We are writing to inform you that the issue affecting ConnectMe and SMP in the Nordics region yesterday has been mitigated, and we are satisfied that customers should not experience any further disruption. We have completed 24 hours of monitoring, and the incident is now considered resolved. We initially committed to providing a detailed post-mortem report within 5 business days. However, due to the complexity of this incident and the upcoming Christmas leave period, we require additional time to complete a comprehensive analysis. This will ensure the root cause is fully understood and that suitable preventative actions are identified to avoid recurrence.

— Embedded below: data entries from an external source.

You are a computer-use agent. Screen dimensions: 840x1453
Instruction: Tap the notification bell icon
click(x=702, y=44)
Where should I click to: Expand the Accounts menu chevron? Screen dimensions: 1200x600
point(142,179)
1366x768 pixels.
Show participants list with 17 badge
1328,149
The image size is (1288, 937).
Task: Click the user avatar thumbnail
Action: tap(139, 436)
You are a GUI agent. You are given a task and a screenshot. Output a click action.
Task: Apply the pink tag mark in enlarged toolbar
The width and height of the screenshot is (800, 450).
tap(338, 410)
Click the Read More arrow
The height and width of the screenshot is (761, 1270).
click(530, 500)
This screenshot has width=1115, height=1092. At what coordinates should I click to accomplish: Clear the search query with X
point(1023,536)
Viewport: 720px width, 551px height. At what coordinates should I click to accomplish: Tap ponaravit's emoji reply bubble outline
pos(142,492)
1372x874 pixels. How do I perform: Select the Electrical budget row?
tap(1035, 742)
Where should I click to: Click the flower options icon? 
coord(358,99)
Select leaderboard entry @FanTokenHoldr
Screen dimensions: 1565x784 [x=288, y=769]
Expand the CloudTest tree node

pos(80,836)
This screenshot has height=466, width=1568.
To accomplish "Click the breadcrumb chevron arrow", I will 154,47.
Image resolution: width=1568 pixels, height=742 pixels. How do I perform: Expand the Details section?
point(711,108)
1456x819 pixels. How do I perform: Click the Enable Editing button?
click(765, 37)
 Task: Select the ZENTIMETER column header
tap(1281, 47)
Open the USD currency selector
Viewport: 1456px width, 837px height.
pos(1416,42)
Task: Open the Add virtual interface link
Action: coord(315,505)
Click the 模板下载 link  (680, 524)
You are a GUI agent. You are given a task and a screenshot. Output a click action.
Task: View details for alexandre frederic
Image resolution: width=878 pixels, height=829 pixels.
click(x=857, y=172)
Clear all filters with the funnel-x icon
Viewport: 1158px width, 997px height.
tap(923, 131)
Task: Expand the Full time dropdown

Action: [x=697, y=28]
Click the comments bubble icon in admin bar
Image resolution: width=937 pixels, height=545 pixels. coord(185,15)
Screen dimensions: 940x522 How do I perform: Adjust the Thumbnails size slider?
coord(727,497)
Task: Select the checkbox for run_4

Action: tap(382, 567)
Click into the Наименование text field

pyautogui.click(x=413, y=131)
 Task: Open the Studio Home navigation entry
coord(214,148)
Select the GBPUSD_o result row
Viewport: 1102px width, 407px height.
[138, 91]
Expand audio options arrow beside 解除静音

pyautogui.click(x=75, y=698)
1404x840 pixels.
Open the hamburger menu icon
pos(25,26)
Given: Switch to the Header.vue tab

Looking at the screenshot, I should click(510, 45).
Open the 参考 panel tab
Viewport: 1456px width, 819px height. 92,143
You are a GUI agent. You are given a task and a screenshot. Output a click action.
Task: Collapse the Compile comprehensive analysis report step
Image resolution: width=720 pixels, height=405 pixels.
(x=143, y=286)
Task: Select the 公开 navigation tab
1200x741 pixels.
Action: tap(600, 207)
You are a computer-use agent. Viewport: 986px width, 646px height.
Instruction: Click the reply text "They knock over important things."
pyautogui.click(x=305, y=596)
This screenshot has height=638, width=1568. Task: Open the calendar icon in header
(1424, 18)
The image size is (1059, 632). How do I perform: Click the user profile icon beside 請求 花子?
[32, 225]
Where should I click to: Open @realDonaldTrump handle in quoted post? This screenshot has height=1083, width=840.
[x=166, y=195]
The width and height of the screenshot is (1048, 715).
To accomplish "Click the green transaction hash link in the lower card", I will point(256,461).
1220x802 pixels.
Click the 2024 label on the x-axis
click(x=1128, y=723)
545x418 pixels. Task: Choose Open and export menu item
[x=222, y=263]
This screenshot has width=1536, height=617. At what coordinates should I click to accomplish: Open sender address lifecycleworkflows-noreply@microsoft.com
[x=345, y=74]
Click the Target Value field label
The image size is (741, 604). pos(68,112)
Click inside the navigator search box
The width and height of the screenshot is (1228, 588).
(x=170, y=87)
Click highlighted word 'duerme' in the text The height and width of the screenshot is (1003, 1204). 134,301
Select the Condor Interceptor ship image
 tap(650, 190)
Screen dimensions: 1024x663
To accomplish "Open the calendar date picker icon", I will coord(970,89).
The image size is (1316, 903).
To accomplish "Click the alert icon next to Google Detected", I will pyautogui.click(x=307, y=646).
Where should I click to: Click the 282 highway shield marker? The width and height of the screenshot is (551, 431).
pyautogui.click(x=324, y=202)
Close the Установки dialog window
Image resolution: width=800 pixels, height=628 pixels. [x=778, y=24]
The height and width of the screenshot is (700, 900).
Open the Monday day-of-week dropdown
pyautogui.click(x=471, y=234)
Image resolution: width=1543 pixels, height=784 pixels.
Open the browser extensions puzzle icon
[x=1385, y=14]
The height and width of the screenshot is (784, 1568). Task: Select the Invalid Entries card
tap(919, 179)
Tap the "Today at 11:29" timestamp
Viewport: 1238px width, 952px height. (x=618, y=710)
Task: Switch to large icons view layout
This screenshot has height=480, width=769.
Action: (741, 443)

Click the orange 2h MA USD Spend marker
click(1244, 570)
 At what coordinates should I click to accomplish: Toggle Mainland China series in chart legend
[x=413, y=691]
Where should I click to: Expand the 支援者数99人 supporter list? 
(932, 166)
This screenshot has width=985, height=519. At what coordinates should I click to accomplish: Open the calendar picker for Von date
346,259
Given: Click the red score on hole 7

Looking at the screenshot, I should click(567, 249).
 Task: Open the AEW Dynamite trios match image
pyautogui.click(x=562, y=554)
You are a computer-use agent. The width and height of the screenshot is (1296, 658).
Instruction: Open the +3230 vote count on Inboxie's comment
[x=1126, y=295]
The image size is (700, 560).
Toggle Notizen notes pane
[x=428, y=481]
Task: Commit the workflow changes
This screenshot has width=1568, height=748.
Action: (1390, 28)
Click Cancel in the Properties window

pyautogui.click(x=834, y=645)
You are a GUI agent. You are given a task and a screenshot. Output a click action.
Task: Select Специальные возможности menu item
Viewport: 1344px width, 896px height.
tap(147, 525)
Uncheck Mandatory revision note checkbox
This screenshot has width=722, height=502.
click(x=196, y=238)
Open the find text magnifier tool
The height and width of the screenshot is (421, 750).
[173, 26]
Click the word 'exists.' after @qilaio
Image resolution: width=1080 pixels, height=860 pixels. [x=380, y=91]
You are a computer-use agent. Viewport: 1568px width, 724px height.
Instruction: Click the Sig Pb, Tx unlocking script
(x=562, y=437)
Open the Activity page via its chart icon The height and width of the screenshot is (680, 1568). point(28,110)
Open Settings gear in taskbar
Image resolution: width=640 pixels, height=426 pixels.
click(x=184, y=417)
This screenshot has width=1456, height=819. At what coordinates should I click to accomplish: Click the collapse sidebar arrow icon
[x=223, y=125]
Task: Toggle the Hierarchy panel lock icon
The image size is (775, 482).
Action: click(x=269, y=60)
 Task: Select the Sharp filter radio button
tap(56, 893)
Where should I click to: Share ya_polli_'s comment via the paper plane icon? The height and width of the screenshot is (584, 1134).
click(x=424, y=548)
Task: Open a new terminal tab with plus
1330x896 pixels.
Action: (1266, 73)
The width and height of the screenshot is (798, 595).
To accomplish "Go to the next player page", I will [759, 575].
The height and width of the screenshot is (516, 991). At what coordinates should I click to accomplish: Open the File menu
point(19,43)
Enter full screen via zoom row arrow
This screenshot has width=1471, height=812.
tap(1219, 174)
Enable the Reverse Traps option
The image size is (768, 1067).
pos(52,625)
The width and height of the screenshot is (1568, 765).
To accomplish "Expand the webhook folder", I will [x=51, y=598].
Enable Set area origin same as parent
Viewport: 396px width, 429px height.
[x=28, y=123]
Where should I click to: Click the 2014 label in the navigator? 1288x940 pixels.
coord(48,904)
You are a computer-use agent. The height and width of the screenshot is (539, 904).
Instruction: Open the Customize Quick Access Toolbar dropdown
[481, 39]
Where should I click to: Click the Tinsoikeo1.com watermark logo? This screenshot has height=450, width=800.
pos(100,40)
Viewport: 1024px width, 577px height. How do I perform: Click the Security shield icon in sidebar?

We will share the report as soon as it is finalised and appreciate your patience as we work to deliver thorough insights and preventative measures. We sincerely apologise for any inconvenience caused and thank you for your understanding and support throughout this incident. If you have any immediate questions or concerns, please reach out to our Support team. Dstny Support
postmortem Jan 07, 2026, 11:23 AM UTC

**Incident Summary** On 16th December 2025 between 10:35 and 12:56 UTC, users of ConnectMe and SMP services in the Nordics‑STO production environment experienced widespread connection failures. A sudden surge in user disconnections and reconnections created an unexpected spike in system load, particularly on WebRTC components and network nodes. Rate-limiting protocols were initiated but the volume overwhelmed the cluster and prevented it from self‑recovering. As more users attempted to reconnect, CPU usage increased further, slowing key components and preventing successful registration to the ConnectMe backend. The incident was resolved at 12:56 UTC following scaling actions, configuration adjustments, and the introduction of additional rate‑limiting measures. **Root Cause** The network experienced a high number of user disconnects and reconnection attempts within a very short period of time. Each reconnect triggered a resource‑intensive validation step on the backend. Because the number of configured endpoints per WebRTC component was higher than previously tested, this caused CPU usage to rapidly increase across several nodes. Due to a limitation in the rate-limiting protocols, the system accepted more reconnection attempts than it could handle, compounding the load and slowing down essential components. This created a feedback loop where users attempting to reconnect further increased CPU pressure, preventing the system from stabilising. **Incident Resolution** Service availability was immediately stabilised by redeploying WebRTC pods to clear outdated endpoint data, increasing CPU and memory allocations, and adding an extra service node to better distribute load. An emergency fix was also applied to remove a bottleneck and introduced stronger rate‑limiting to control the surge of reconnection attempts, while scaling additional WebRTC components to handle the increased traffic. These combined measures improved registration rates, reduced CPU pressure, and restored normal service by 12:56 UTC. **Mitigative Actions** * Strengthen WebRTC scalability and enforce effective rate‑limiting across all layers. * Reduce the number of endpoints per WebRTC pod based on updated performance testing and add proactive alerts for rapid endpoint growth. * Improve retry and rate‑limiting behaviour within ConnectMe and related APIs.